**Your assignment**. Write out the stretch of lines below that begins at the line with "Screen dimensions: 800x425" and ends at the line with "Given: Click the Restore button", including both, exactly as given and nothing more.

(Saved data entries)
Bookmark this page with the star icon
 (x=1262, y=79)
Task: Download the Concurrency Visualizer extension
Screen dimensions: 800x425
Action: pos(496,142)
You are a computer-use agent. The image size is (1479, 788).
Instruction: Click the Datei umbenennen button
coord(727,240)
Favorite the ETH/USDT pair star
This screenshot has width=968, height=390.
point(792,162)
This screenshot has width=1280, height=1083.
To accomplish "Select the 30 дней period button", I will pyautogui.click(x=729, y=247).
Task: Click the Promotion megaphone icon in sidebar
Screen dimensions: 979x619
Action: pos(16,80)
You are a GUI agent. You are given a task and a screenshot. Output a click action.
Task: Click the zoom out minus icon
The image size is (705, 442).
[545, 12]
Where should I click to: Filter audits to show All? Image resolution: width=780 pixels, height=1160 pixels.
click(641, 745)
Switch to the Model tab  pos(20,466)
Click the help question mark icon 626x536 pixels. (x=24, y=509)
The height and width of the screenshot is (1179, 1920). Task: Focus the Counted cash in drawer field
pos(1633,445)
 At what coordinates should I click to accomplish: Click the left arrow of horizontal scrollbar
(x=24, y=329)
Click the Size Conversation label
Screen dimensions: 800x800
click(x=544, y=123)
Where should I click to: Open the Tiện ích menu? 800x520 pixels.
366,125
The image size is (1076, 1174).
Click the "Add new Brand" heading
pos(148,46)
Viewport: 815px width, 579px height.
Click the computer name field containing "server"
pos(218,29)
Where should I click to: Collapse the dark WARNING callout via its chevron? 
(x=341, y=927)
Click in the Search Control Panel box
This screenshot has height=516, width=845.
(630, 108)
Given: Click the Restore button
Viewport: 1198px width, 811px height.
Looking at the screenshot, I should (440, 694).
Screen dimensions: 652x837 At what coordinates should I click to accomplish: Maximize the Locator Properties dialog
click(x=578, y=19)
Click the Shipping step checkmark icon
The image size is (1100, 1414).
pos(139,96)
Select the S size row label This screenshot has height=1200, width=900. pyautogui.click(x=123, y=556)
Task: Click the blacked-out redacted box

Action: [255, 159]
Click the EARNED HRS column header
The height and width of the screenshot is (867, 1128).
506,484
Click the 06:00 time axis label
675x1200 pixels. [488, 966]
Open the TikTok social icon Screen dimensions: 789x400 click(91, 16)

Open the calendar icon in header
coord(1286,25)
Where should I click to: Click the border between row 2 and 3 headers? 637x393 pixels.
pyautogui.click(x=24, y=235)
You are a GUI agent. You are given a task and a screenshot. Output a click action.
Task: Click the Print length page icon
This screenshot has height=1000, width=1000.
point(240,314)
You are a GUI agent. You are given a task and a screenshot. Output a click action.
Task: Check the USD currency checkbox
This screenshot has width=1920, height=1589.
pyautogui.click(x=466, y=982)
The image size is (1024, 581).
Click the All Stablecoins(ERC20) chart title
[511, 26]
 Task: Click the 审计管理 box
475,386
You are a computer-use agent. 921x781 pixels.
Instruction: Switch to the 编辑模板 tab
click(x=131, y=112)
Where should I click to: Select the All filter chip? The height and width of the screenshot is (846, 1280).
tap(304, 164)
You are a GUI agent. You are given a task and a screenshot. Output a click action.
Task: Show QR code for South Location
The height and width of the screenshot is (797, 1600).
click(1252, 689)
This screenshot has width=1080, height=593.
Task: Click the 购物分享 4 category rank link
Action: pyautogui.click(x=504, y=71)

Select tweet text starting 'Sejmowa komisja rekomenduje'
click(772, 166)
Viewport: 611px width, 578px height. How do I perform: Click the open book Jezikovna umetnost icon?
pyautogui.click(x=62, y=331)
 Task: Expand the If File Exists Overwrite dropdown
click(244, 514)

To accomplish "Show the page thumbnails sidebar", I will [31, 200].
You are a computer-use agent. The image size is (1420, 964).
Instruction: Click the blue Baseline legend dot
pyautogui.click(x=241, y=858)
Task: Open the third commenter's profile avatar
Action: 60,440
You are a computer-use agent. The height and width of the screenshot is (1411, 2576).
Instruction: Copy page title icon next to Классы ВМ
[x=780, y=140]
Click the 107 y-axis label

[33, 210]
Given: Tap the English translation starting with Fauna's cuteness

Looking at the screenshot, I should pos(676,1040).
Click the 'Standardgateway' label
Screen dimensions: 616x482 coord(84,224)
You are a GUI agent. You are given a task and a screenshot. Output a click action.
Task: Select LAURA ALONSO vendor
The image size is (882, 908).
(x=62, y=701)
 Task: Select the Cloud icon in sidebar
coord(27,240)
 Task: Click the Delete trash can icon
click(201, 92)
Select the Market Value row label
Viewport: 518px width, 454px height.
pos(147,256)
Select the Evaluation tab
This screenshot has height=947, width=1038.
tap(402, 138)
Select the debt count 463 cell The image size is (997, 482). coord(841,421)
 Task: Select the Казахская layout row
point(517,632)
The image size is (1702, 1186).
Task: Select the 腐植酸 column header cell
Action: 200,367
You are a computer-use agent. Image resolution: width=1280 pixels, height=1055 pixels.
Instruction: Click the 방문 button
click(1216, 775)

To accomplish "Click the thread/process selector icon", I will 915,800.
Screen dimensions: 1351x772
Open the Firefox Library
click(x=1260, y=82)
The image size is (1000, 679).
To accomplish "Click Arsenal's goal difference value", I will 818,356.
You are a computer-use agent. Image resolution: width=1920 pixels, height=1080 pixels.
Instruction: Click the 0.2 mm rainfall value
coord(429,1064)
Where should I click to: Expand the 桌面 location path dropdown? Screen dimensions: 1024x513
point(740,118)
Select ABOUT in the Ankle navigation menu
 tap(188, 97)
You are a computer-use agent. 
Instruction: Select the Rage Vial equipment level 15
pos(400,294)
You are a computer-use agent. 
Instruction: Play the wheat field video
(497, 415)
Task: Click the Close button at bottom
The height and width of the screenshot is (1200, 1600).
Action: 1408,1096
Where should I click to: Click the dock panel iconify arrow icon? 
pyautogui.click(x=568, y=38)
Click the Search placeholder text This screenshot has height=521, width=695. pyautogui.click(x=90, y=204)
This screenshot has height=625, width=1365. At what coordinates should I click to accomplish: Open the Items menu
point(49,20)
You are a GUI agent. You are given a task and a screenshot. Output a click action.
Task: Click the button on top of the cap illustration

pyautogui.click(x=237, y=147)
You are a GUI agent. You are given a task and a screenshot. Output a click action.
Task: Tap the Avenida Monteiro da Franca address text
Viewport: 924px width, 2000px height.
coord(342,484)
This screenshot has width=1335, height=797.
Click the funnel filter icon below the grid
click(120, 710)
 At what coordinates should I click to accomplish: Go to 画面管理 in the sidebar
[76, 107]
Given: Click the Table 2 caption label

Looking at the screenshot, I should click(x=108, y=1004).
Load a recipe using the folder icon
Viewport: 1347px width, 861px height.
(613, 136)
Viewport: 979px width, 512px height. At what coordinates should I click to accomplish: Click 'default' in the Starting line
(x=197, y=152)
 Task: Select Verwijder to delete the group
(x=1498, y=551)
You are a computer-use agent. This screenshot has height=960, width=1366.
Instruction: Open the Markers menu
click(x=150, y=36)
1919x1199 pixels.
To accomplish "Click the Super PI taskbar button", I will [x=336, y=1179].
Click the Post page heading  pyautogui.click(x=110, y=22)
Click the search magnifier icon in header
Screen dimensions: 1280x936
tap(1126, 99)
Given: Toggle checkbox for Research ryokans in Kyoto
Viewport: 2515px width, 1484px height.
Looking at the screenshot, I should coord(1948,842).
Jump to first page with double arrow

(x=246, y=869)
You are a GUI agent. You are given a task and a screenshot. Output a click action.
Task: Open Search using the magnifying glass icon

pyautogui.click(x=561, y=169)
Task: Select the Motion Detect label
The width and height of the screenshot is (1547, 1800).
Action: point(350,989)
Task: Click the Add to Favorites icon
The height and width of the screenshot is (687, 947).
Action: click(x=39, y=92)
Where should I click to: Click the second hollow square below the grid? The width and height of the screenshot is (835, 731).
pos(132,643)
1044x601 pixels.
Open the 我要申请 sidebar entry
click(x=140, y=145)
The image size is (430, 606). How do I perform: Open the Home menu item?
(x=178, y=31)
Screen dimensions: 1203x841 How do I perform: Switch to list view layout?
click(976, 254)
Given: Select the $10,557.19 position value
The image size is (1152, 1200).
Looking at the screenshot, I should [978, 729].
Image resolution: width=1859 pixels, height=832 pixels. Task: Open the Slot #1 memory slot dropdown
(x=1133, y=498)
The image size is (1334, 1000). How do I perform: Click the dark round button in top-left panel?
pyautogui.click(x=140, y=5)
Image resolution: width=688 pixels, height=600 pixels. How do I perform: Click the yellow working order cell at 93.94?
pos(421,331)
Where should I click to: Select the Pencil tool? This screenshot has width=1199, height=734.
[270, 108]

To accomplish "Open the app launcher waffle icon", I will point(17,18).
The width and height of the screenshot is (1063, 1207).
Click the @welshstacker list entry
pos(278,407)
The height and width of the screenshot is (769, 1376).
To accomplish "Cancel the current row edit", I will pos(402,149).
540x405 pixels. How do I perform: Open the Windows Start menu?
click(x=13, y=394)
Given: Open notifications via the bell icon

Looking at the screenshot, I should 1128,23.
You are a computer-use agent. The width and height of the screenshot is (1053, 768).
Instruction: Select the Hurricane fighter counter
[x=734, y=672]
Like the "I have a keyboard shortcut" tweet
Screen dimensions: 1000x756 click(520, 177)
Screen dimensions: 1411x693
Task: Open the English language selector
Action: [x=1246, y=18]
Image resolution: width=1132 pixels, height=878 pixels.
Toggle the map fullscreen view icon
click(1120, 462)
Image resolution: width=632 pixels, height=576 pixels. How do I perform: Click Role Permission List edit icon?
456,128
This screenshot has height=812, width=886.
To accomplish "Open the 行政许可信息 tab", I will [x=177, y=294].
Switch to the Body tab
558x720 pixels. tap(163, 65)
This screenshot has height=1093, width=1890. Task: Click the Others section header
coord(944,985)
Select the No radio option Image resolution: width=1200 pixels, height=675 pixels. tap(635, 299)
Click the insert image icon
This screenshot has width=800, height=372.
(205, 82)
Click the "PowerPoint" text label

**Exercise output**.
Screen dimensions: 800x425
Action: pos(496,142)
You are a computer-use agent. The image size is (1479, 788).
Instruction: Click the Datei umbenennen button
coord(727,240)
Favorite the ETH/USDT pair star
This screenshot has width=968, height=390.
point(792,162)
This screenshot has width=1280, height=1083.
To accomplish "Select the 30 дней period button", I will pyautogui.click(x=729, y=247).
Task: Click the Promotion megaphone icon in sidebar
Screen dimensions: 979x619
Action: pos(16,80)
You are a GUI agent. You are given a task and a screenshot. Output a click action.
Task: Click the zoom out minus icon
The image size is (705, 442).
[545, 12]
Where should I click to: Filter audits to show All? Image resolution: width=780 pixels, height=1160 pixels.
click(641, 745)
Switch to the Model tab  pos(20,466)
Click the help question mark icon 626x536 pixels. (x=24, y=509)
The height and width of the screenshot is (1179, 1920). Task: Focus the Counted cash in drawer field
pos(1633,445)
 At what coordinates should I click to accomplish: Click the left arrow of horizontal scrollbar
(x=24, y=329)
Click the Size Conversation label
Screen dimensions: 800x800
click(x=544, y=123)
Where should I click to: Open the Tiện ích menu? 800x520 pixels.
366,125
The image size is (1076, 1174).
Click the "Add new Brand" heading
pos(148,46)
Viewport: 815px width, 579px height.
Click the computer name field containing "server"
pos(218,29)
Where should I click to: Collapse the dark WARNING callout via its chevron? 
(x=341, y=927)
Click in the Search Control Panel box
This screenshot has height=516, width=845.
(630, 108)
Given: Click the Restore button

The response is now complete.